If a country’s capital stock exceeds the Golden Rule level, it’s actually oversaving. Reducing savings would increase consumption both immediately and permanently, a situation economists call dynamic inefficiency. While this sounds unlikely, some researchers have argued that certain developed economies may occasionally approach it, making the Golden Rule more than just a classroom exercise.
The basic per worker production function treats all workers as identical, but a surgeon and an untrained laborer obviously differ in what they produce with the same physical tools. Economists address this by extending the model to include human capital: the skills, education, and training embedded in the workforce.
Research from the National Center for Education Statistics found that increases in educational attainment accounted for an estimated 11 to 20 percent of U.S. worker productivity growth in recent decades.6National Center for Education Statistics.
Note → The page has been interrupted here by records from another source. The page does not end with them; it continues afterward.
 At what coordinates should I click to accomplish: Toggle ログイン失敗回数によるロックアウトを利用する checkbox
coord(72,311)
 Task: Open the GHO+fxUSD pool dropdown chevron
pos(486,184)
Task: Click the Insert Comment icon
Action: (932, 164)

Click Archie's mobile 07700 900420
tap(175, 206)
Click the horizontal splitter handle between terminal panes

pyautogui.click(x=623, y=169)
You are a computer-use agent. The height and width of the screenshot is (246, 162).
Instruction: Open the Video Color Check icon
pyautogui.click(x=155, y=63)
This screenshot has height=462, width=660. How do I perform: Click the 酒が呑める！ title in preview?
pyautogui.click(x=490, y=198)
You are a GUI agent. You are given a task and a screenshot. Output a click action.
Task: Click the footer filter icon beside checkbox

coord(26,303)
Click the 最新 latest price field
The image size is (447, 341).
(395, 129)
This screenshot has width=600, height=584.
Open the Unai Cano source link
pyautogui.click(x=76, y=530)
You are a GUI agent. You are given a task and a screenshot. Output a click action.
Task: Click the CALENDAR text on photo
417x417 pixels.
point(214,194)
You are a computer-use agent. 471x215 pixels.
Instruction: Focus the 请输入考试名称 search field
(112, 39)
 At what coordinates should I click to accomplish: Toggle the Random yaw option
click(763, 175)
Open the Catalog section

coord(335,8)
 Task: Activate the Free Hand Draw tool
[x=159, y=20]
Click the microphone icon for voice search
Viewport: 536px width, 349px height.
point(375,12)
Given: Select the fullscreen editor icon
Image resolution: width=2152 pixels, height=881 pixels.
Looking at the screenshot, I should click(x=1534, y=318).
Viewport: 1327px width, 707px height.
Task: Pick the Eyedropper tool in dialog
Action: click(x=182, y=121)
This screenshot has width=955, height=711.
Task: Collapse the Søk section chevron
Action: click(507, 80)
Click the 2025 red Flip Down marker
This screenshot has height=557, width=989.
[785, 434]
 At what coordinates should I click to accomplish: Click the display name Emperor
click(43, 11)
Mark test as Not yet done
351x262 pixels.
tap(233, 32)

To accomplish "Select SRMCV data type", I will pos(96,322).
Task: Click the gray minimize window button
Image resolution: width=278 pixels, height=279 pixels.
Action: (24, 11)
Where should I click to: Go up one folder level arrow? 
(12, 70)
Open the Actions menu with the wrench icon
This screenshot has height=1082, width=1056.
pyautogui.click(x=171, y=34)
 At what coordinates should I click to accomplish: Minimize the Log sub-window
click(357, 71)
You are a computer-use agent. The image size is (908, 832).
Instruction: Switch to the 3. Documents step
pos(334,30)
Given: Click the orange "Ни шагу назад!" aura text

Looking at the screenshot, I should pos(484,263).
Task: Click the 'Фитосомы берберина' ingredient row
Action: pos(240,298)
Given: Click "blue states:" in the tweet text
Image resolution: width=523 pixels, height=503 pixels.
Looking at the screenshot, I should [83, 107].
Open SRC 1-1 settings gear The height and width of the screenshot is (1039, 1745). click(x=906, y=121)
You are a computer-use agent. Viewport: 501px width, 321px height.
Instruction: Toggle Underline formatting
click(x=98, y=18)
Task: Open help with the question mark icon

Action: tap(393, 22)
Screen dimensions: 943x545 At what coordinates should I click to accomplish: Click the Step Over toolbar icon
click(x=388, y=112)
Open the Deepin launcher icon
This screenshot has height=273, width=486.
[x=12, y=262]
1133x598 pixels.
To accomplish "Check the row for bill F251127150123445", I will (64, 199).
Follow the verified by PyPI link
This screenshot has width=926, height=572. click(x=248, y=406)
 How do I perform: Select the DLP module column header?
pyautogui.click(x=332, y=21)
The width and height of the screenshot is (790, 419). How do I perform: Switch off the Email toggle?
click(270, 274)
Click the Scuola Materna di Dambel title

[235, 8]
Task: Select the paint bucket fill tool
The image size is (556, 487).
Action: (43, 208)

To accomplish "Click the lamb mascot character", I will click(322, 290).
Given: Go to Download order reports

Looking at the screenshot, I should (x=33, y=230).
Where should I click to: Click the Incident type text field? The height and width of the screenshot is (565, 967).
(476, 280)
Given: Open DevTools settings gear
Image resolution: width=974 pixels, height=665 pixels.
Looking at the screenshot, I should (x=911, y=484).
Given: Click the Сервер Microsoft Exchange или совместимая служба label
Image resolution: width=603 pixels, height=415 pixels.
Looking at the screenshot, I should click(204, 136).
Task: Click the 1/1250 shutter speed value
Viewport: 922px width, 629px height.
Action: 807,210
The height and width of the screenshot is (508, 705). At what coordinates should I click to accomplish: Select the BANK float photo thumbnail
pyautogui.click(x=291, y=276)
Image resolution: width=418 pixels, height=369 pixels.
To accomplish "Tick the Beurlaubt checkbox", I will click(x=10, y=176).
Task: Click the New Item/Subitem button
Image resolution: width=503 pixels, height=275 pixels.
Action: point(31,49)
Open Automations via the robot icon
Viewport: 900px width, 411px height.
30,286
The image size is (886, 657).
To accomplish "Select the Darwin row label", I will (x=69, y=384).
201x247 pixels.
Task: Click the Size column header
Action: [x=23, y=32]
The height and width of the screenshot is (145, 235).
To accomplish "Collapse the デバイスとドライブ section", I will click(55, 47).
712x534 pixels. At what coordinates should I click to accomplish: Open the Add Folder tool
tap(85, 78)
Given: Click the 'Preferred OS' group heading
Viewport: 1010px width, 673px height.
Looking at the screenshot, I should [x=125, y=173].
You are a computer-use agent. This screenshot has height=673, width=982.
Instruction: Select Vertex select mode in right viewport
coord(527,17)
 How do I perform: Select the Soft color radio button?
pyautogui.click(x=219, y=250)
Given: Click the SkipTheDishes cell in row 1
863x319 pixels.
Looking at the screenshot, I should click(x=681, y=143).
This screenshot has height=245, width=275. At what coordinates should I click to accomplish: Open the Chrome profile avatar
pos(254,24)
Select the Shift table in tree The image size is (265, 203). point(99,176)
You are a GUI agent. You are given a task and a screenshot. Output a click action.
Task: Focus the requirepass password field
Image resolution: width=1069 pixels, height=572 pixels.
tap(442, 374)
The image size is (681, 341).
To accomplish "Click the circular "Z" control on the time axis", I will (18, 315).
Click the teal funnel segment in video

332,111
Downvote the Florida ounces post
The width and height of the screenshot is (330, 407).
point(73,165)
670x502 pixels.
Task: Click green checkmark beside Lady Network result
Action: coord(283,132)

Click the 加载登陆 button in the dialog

Findings From Education and the Economy An Indicators Report The mechanism makes sense: a better-trained worker extracts more value from the same physical capital. A CNC machine is far more productive when operated by someone who can use its full capabilities than by someone who can only run its basic programs.
In extended versions of the Solow model, human capital accumulation works much like physical capital accumulation. Countries that invest in education and training raise their effective labor force, producing higher output per worker even without additional machinery. One key difference is that human capital doesn’t depreciate the way a machine does. Skills can atrophy without practice, but they also compound over a career in ways that a lathe or a forklift never will.
One of the per worker production function’s most powerful applications is explaining why some poor countries grow faster than rich ones. Because of diminishing returns, a country with very little capital per worker gets a large productivity boost from each new investment. A country already saturated with capital gets barely any boost. This creates a natural tendency for poorer countries to grow faster, a phenomenon economists call convergence.
The real-world version is more complicated than the textbook version. Absolute convergence would mean all countries are heading toward the same steady state, and the poorest would always grow fastest. In reality, countries differ in savings rates, population growth, institutions, and access to technology, so each converges toward its own steady state. This is conditional convergence: countries that are poor relative to their own long-run potential tend to grow faster, but two countries with very different fundamentals may converge to very different income levels.
The middle-income trap shows what happens when convergence stalls. Some countries grow rapidly through capital deepening in their early stages but plateau once the easy gains from accumulation run out. They’ve become too expensive to compete on cheap labor but haven’t developed the innovation capacity to compete on technology. The production function framework explains exactly why: without upward shifts in A, an economy deep into diminishing returns has nowhere left to go. Escaping the trap requires a pivot toward research, education, and the institutional foundations that make sustained technological progress possible.